Shoot Phenology as a Driver or Modulator of Stem Diameter Growth and Wood Properties, with Special Reference to Pinus radiata

Abstract

Seasonal phenology is expressed in the annual rhythms of growth and quiescence, which may range from being sharply defined to weakly quantitative. These rhythms, both vegetative and reproductive, are a key aspect of a plant’s survival strategy. They enable the plant to both survive seasonal stresses and take advantage of favourable conditions, while making pollination efficient through synchronised flowering. Maturation in woody perennials causes some ontogenetic modulation of seasonal phenology. Shoot phenology is driven by various environmental cues, notably temperatures and daylength, with shoot extremities often being prime receptors. The phenology of shoot extremities is in turn seen as a strong driver of cambial activity, which itself is an aspect of shoot phenology and the basis of stem diameter growth. The aspects of cambial activity reflecting hoot–tip phenology primarily involve the timing of xylem formation and the anatomical and physical properties of xylem cells.
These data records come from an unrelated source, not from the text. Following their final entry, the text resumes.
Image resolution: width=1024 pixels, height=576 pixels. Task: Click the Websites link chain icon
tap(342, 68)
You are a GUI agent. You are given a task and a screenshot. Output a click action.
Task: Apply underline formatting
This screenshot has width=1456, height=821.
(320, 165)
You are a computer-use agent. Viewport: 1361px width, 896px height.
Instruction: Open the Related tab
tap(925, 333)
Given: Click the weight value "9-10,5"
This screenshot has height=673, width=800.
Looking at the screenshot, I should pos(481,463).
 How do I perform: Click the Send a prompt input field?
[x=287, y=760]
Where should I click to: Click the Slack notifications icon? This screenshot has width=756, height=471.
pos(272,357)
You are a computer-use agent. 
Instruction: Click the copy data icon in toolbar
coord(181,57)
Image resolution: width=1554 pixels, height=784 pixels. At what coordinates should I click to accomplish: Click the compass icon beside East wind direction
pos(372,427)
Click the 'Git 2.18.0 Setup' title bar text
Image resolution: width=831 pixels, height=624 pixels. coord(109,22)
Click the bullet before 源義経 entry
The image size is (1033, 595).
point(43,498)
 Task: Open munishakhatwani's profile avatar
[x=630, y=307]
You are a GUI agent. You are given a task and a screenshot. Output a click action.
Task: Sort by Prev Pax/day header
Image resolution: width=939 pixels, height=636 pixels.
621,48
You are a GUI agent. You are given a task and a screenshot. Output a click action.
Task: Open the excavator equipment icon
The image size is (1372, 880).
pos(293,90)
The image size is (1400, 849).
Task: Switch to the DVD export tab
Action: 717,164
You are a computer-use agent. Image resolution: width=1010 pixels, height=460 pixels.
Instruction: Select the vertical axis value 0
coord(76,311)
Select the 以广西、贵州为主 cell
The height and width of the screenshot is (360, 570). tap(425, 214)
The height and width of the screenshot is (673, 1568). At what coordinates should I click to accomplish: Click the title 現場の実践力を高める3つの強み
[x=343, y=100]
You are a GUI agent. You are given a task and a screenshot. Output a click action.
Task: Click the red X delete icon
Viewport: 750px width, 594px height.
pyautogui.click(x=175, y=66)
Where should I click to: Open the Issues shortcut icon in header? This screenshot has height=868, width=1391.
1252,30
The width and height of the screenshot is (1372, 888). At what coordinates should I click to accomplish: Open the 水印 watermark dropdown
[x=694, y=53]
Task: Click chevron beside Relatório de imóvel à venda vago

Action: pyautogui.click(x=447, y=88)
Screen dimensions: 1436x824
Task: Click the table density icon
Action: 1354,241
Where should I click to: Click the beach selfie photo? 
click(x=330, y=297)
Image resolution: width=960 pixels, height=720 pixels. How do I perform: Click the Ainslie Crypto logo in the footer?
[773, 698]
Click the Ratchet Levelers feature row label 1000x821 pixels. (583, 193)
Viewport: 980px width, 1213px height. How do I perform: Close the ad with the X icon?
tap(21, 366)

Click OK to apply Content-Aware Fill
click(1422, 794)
The actual amount of diameter growth, however, is governed much more by other factors, notably the growth potential of the species, the space for the tree to grow in, and how favourable local conditions are for growth. Somehow, all tree species allocate resources to shoot extension and diameter growth to represent viable adaptive strategies, although there is no identified role of phenology per se in such allocation. Among species, Pinus radiata is extremely important commercially, largely through a high growth potential that reflects distinctive phenology. Much research on the species provides a basis for linking its phenology and shoot–tip architecture to seasonal timing of diameter growth and fine details of within-ring variation in xylem cell properties. This provides a baseline for comparison with many other tree species, conifers and hardwoods. Selected examples are considered to illustrate the range of adaptive strategies. Regulation of diameter growth and internal variation in wood properties reflects the response to competitive pressures. Modifying the regulation to optimise wood production and quality poses a great challenge for future domestication.